Required action: Repeat only the lines below from the one containing "Where should I click to: Toggle" through the one containing "This screenshot has height=833, width=1456.", inclusive, exactly as written.

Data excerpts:
BEGIN
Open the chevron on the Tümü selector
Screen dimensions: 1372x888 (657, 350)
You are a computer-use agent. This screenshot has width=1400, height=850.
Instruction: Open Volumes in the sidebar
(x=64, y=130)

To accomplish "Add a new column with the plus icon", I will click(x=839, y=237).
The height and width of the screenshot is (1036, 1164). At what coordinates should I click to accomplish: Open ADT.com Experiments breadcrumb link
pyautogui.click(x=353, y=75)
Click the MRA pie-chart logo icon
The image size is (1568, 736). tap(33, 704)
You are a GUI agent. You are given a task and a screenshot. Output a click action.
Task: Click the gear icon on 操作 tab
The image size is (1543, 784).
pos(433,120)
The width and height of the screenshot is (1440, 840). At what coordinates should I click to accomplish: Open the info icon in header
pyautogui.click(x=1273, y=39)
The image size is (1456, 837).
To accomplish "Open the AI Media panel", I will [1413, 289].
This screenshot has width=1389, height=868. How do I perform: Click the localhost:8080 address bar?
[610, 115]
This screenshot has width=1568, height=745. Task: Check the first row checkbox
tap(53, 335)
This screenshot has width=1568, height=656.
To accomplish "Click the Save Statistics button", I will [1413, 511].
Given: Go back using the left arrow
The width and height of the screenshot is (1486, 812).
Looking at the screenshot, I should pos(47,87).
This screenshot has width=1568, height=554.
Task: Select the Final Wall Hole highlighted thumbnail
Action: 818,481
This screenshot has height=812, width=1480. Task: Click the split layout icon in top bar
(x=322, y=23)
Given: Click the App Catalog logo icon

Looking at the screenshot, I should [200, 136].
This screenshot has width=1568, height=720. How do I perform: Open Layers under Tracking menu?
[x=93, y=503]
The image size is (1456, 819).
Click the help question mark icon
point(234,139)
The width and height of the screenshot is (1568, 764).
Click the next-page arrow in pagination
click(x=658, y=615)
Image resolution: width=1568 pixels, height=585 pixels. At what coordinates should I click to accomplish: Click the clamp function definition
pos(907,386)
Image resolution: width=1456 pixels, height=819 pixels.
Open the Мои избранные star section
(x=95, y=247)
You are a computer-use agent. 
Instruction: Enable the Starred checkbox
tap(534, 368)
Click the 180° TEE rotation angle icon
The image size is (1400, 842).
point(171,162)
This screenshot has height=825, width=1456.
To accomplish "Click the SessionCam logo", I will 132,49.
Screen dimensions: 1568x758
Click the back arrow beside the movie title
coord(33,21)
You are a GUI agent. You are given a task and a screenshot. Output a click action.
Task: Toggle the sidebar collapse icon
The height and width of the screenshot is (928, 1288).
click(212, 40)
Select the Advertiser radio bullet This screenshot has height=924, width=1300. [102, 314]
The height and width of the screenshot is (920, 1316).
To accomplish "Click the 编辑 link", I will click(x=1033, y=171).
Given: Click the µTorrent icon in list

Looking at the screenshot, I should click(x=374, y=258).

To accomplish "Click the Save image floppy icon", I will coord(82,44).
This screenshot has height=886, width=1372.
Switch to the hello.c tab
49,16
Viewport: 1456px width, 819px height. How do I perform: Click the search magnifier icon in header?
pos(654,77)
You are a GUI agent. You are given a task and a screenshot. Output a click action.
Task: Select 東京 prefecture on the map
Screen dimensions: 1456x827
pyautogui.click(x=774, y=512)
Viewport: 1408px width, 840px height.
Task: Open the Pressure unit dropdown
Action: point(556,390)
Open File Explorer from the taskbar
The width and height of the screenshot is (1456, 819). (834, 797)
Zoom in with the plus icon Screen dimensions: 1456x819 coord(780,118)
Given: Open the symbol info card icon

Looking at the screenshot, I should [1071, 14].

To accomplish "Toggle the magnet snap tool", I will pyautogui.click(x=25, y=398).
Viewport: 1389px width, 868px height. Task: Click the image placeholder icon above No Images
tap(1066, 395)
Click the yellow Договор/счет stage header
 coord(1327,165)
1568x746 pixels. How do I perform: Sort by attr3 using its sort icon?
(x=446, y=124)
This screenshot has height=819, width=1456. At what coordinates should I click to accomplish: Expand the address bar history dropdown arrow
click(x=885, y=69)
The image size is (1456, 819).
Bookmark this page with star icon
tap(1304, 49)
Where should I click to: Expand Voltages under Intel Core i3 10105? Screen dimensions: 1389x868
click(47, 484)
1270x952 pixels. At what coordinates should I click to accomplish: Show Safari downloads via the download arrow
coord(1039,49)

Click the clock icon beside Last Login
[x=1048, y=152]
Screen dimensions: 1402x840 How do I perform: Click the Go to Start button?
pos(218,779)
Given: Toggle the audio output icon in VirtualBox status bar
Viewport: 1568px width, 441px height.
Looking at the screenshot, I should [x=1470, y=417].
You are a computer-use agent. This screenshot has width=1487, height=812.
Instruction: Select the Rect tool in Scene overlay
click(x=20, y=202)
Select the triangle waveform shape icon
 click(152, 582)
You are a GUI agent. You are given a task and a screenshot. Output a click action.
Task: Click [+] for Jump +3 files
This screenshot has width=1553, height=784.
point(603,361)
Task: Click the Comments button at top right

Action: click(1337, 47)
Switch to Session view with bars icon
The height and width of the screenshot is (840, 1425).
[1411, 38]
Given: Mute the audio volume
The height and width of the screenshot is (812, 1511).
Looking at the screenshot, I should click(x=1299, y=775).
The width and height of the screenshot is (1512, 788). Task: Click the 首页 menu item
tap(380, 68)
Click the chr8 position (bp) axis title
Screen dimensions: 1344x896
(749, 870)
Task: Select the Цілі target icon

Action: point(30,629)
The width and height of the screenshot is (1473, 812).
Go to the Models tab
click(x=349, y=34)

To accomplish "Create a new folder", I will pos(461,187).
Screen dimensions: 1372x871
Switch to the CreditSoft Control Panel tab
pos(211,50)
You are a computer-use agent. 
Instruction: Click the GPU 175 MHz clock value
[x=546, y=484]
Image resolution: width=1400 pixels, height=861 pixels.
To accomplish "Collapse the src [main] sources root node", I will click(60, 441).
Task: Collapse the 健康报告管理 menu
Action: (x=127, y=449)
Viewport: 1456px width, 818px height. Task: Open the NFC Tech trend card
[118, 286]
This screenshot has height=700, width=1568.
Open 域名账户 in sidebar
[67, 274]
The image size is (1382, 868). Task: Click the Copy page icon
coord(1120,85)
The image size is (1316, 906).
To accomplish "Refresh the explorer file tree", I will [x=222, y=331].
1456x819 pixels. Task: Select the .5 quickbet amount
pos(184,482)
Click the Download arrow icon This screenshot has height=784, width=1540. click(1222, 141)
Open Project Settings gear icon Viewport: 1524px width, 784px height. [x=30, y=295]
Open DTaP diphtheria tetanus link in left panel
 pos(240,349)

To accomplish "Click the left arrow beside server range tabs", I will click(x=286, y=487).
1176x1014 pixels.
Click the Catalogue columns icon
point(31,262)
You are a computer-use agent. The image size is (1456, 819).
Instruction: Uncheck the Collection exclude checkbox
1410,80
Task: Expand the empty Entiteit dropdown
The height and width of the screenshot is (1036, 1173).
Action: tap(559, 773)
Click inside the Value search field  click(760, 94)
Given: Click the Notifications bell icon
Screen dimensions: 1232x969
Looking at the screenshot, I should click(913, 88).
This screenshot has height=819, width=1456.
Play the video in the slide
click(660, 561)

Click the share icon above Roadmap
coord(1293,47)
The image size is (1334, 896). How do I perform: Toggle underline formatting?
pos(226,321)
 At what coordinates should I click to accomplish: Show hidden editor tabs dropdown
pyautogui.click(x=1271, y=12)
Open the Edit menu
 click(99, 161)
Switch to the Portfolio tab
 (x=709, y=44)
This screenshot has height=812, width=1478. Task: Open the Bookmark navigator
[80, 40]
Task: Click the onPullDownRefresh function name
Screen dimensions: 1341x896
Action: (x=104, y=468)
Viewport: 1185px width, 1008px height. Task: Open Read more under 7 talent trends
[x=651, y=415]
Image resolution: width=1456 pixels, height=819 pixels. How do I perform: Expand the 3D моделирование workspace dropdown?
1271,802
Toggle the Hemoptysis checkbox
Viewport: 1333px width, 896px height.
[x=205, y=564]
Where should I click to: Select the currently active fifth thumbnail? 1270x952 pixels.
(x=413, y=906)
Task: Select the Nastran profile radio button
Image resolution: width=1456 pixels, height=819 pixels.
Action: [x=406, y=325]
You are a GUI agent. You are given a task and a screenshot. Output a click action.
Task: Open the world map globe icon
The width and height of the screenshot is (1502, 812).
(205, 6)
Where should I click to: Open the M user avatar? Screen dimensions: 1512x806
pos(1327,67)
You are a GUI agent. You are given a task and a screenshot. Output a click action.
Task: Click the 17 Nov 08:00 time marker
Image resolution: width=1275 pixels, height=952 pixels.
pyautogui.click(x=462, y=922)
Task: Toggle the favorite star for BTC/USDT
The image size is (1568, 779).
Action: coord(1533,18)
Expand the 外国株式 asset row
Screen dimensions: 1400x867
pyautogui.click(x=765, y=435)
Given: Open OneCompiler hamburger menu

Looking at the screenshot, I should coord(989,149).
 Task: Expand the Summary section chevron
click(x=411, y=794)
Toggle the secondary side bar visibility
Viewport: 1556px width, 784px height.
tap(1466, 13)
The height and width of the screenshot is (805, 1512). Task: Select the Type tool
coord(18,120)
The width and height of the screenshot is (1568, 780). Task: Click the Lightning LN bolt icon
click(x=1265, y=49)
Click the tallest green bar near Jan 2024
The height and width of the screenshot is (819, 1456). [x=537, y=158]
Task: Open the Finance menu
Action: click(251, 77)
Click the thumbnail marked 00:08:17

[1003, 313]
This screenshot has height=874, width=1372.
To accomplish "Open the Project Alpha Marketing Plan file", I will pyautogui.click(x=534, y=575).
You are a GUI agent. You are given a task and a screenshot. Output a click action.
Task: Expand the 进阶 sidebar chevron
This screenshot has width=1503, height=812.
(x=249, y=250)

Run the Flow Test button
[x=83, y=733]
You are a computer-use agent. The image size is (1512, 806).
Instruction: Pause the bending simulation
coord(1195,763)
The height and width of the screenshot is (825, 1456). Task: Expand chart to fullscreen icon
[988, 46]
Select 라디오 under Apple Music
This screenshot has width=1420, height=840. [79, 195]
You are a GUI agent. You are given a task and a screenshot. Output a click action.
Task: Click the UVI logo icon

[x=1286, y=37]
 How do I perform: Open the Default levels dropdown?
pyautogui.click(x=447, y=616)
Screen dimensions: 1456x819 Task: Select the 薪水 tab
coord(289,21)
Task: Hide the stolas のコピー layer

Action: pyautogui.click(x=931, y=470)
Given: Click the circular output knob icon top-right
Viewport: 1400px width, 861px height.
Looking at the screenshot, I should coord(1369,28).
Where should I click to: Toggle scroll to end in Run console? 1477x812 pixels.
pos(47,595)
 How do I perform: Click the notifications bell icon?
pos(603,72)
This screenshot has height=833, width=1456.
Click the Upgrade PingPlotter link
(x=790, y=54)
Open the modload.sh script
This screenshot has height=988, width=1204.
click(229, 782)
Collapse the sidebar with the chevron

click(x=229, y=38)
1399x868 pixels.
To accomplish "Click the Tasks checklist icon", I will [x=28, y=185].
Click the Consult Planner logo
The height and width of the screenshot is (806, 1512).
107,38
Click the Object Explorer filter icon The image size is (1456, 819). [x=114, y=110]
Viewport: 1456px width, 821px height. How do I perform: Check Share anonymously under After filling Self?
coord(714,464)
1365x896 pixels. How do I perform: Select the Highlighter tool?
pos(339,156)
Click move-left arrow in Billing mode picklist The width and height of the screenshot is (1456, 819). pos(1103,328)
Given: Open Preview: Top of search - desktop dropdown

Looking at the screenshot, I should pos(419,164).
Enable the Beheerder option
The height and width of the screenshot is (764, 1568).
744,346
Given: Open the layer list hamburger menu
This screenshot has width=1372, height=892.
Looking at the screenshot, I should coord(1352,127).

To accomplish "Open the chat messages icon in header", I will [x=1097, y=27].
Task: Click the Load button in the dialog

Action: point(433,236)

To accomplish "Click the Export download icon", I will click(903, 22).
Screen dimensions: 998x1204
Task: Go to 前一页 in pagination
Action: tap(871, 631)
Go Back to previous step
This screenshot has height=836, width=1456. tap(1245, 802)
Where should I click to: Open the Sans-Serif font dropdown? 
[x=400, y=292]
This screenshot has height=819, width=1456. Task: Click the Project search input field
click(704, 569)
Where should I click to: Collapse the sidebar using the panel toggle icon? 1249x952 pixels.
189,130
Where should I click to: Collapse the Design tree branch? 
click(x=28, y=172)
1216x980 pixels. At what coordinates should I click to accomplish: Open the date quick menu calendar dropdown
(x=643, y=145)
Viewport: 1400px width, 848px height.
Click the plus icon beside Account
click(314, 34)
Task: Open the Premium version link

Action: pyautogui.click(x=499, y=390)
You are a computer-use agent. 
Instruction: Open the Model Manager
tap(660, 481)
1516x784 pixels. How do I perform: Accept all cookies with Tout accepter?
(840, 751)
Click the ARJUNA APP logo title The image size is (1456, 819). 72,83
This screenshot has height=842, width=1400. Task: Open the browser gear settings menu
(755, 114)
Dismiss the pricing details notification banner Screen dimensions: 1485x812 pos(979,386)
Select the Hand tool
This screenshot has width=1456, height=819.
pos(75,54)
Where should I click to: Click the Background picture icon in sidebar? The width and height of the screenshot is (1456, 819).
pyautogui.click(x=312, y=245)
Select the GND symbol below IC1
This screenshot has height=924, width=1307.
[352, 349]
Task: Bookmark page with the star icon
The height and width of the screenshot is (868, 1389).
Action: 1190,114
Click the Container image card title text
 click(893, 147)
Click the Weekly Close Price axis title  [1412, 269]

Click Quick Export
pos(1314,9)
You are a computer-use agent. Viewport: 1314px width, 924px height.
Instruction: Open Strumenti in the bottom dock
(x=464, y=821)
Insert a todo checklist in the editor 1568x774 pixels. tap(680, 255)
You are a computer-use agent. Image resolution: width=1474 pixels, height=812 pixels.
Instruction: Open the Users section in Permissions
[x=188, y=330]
END
Response for this exercise:
Where should I click to: Toggle scroll to end in Run console? 1477x812 pixels.
pos(47,595)
 How do I perform: Click the notifications bell icon?
pos(603,72)
This screenshot has height=833, width=1456.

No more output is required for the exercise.